Vermeldingen:

####

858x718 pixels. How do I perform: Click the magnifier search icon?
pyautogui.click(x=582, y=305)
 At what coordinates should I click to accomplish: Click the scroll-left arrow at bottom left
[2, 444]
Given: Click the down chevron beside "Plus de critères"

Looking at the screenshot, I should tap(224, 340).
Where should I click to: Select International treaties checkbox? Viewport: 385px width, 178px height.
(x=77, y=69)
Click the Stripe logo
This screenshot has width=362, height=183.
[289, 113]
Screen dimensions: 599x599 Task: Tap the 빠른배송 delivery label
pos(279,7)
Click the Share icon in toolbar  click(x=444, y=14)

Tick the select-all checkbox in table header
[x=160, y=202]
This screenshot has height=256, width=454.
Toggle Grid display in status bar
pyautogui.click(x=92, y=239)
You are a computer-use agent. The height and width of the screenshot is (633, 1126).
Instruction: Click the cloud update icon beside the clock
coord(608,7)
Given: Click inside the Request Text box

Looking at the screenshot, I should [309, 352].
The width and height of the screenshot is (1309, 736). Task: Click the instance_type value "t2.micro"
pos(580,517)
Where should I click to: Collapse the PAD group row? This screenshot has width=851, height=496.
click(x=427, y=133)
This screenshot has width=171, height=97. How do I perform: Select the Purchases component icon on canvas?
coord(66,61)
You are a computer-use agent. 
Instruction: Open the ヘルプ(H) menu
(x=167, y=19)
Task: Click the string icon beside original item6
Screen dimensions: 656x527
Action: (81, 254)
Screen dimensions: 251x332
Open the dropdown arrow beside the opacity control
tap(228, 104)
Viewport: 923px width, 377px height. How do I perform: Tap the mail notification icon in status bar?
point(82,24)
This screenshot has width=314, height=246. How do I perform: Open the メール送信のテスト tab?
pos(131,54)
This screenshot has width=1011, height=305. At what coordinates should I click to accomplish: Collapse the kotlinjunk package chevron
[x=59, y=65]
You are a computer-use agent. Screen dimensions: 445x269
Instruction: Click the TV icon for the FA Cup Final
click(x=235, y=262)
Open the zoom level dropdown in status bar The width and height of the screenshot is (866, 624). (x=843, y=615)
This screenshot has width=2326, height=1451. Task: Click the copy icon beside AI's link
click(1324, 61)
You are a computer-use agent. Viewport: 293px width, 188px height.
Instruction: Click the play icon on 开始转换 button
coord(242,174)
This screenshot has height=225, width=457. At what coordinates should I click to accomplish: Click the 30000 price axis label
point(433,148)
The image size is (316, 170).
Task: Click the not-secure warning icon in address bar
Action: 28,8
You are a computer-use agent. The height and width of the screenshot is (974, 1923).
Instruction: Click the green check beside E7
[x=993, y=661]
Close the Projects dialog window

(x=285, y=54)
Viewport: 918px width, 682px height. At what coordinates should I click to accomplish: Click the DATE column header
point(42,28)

####

» **Vereisten**: Haal uit de vermeldingen alle regels die het woord "what" bevatten en neem ze letterlijk over. Hoofdletters en kleine letters tellen mee.

» **Volledig antwoord**:
 At what coordinates should I click to accomplish: Click the scroll-left arrow at bottom left
This screenshot has width=1011, height=305. At what coordinates should I click to accomplish: Collapse the kotlinjunk package chevron
This screenshot has height=225, width=457. At what coordinates should I click to accomplish: Click the 30000 price axis label
Viewport: 918px width, 682px height. At what coordinates should I click to accomplish: Click the DATE column header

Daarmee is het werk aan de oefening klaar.